── MATERIAL FOR THIS TASK ──

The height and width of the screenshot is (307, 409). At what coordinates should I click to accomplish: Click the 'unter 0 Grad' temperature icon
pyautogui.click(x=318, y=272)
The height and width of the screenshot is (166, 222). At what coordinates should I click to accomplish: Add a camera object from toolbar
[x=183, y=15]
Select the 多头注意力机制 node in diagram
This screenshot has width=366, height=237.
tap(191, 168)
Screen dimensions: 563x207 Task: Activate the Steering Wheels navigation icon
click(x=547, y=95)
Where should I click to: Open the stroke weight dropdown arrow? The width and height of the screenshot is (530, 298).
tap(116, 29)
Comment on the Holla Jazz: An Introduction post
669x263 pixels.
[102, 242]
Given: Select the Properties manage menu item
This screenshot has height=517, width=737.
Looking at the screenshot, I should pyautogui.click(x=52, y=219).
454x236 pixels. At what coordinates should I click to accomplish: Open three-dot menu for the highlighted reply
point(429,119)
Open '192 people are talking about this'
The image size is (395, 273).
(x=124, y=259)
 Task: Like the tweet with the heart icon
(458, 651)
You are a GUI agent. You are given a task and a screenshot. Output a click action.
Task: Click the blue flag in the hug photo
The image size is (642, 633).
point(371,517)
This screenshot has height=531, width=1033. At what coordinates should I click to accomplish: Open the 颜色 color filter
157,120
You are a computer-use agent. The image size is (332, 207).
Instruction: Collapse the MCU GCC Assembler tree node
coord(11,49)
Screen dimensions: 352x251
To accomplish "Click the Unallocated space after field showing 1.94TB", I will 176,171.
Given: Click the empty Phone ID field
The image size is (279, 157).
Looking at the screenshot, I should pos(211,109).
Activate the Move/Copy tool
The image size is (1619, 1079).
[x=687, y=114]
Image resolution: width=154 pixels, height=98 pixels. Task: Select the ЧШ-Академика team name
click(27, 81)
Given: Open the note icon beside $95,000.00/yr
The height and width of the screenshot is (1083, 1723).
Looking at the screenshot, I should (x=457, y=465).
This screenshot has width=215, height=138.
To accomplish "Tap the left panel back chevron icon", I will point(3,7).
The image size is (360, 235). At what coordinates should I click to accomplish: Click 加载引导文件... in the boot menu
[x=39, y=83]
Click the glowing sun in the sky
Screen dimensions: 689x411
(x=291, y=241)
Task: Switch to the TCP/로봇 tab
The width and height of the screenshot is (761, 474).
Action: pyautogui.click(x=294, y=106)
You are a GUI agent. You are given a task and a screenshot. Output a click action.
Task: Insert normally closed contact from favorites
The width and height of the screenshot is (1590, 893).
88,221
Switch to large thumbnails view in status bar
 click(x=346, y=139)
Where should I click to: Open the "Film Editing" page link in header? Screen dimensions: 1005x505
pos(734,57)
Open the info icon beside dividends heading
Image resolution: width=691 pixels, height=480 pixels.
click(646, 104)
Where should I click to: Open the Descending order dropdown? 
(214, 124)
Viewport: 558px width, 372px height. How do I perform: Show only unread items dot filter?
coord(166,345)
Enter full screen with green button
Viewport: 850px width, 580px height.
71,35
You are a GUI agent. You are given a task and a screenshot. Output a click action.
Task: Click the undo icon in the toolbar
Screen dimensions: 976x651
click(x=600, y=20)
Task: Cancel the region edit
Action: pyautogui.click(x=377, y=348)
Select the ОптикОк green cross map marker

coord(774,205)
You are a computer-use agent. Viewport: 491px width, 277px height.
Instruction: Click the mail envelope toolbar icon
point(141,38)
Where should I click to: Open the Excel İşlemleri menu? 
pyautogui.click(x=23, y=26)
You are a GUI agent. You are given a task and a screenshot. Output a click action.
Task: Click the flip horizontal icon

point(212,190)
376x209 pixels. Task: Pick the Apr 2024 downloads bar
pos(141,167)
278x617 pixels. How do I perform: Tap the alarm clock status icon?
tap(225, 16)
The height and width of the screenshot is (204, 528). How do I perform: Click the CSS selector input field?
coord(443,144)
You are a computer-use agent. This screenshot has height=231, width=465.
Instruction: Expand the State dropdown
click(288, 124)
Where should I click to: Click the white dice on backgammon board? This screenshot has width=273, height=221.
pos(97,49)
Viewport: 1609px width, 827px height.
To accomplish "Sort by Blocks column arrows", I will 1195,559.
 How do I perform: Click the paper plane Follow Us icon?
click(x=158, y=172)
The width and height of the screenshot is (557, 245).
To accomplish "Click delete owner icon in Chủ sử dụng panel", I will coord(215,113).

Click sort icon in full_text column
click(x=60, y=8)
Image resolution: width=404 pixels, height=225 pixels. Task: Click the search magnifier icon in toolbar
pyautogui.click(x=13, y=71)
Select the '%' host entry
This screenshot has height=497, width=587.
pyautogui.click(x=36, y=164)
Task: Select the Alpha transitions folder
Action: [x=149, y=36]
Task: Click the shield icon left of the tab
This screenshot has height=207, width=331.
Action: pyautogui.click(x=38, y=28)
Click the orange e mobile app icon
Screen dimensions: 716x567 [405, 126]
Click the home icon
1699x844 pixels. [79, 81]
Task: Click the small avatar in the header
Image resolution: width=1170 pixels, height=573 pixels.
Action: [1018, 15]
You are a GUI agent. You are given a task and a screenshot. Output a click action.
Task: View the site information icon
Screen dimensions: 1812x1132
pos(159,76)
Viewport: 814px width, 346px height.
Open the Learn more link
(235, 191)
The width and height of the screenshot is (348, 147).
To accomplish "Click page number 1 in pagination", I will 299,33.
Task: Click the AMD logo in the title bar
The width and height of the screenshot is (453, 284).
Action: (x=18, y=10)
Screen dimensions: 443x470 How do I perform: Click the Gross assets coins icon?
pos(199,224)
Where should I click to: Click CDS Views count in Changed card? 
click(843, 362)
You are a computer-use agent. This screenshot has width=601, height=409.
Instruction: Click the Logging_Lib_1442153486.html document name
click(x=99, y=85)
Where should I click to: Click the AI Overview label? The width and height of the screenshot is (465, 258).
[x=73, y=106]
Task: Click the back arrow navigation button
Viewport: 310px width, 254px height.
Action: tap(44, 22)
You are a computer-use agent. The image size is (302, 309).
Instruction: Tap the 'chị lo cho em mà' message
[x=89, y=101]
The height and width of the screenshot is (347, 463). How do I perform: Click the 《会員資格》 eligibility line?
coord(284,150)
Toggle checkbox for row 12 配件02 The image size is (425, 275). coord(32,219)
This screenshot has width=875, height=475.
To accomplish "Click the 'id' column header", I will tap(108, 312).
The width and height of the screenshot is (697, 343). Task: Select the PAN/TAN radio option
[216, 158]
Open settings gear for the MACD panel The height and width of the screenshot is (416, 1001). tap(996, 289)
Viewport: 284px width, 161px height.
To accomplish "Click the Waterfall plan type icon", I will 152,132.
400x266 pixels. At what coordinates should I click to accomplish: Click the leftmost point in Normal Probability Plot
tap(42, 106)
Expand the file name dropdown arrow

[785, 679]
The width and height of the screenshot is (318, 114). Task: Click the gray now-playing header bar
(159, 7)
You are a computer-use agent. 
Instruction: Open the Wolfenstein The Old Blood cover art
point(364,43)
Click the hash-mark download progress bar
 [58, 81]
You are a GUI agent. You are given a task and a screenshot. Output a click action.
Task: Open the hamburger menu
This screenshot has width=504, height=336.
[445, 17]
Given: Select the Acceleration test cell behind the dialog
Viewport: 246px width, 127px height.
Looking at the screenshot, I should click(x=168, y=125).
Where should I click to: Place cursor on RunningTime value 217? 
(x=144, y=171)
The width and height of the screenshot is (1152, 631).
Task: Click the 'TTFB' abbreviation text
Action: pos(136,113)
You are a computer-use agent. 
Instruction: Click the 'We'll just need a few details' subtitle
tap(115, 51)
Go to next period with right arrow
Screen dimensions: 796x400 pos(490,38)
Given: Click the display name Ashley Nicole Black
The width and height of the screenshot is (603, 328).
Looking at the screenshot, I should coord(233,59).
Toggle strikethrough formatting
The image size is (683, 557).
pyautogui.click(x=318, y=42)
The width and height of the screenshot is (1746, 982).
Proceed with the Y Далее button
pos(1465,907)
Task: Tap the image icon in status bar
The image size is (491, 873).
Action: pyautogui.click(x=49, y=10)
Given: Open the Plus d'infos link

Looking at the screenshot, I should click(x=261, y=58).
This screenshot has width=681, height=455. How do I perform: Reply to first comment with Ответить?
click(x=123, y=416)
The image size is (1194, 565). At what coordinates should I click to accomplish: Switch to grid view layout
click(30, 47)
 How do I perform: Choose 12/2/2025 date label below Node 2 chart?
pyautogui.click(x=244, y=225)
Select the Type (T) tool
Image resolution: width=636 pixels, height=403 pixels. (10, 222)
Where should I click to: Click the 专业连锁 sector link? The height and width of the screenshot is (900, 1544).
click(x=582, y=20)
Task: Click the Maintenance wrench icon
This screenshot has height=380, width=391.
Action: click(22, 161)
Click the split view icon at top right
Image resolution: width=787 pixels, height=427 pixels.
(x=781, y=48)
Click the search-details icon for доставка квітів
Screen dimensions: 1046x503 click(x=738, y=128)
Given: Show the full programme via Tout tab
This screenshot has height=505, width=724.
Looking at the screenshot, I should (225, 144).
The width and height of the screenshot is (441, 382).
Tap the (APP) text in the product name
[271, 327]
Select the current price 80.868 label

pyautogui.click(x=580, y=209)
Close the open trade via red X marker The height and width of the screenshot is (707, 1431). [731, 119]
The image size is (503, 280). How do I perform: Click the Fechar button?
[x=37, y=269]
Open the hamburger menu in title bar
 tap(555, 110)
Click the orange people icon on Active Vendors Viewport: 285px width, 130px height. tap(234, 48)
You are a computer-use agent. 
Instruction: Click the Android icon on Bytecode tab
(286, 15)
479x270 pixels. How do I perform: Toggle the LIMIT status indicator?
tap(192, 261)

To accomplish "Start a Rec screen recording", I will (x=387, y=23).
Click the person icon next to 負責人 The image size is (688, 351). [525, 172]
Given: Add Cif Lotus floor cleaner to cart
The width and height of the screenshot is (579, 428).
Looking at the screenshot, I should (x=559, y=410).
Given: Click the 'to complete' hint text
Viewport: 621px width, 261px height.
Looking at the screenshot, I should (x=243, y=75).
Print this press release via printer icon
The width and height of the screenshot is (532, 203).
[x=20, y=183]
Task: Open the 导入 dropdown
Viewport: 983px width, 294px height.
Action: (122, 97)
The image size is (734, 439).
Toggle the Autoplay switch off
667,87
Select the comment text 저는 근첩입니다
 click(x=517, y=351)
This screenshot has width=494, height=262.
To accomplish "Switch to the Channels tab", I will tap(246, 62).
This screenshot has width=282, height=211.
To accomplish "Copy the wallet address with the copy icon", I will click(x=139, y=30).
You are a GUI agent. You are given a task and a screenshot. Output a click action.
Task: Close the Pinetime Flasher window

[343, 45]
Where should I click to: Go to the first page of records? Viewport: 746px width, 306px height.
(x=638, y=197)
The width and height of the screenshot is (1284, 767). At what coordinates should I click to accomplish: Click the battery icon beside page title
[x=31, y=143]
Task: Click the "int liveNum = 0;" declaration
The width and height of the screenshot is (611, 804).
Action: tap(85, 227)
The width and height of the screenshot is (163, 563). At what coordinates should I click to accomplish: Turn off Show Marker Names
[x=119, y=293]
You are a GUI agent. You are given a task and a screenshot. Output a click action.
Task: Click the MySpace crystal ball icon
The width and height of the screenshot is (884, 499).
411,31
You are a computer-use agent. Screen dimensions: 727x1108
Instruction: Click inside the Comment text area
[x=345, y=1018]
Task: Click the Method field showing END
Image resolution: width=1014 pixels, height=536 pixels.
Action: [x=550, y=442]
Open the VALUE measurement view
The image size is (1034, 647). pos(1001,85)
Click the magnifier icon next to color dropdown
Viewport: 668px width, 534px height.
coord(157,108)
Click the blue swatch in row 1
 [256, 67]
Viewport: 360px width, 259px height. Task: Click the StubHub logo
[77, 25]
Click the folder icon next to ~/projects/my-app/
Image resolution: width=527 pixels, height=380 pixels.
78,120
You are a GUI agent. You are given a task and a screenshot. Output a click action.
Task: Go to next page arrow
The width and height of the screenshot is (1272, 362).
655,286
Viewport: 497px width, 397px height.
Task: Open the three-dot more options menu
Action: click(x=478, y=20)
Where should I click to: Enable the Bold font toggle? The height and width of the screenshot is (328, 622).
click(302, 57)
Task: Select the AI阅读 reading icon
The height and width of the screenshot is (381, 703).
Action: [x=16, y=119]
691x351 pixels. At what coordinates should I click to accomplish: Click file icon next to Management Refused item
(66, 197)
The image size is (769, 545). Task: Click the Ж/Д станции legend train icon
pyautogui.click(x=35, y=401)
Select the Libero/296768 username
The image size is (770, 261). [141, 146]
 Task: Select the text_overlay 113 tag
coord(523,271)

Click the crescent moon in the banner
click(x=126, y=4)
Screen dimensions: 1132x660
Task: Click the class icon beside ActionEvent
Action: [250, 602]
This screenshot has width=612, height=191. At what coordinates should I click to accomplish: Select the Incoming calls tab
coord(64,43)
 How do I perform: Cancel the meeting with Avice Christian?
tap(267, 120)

───

**TASK TO CARRY OUT:** Please go through the listing and return each line that has "Copy" in it.

**EXERCISE RESPONSE:**
Activate the Move/Copy tool
To accomplish "Copy the wallet address with the copy icon", I will click(x=139, y=30).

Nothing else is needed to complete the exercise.